[Records excerpted from a collection]
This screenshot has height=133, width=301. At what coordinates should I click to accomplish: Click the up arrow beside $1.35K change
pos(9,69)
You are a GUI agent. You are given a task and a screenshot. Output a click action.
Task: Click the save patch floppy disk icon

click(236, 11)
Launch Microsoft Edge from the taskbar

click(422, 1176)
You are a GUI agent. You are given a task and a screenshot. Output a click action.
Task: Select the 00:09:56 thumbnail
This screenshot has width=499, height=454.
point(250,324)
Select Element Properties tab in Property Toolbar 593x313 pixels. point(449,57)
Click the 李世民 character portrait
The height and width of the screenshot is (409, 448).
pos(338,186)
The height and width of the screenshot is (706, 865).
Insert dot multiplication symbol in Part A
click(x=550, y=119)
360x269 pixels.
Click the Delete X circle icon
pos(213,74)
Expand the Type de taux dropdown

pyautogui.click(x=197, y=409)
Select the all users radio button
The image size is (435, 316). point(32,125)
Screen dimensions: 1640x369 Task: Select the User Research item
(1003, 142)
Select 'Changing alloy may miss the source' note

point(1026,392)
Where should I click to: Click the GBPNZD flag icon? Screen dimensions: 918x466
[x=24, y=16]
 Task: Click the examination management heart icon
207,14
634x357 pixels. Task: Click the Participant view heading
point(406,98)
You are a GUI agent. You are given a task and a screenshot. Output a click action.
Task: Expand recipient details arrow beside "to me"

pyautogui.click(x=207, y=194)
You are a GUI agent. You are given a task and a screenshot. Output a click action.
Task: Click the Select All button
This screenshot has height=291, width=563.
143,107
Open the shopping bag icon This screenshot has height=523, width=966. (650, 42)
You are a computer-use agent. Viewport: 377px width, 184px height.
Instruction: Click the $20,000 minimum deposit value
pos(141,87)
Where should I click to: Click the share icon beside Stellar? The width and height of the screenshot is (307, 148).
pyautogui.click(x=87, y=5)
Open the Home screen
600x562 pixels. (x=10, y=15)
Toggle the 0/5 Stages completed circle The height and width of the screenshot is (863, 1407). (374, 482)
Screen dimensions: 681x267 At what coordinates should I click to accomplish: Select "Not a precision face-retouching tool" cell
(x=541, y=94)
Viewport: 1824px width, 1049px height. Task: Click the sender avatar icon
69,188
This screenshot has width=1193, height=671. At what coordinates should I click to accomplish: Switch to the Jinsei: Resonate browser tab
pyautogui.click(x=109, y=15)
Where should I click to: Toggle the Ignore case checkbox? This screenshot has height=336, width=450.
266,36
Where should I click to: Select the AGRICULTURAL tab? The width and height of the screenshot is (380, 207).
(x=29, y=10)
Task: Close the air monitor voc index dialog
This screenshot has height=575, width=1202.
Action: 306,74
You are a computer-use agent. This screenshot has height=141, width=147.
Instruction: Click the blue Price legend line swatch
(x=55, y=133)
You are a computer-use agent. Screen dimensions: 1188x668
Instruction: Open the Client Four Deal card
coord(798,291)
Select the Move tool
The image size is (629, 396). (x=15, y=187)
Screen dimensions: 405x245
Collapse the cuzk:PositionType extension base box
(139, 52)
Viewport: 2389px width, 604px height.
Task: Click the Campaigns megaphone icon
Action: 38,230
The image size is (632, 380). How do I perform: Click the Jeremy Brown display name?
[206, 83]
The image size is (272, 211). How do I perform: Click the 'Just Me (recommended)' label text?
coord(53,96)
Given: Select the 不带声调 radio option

> Task to complete: Quote the material between the lines holding "634x357 pixels. Task: Click" and "pyautogui.click(x=207, y=194)", inclusive.

> Task answer:
634x357 pixels. Task: Click the Participant view heading
point(406,98)
You are a GUI agent. You are given a task and a screenshot. Output a click action.
Task: Expand recipient details arrow beside "to me"

pyautogui.click(x=207, y=194)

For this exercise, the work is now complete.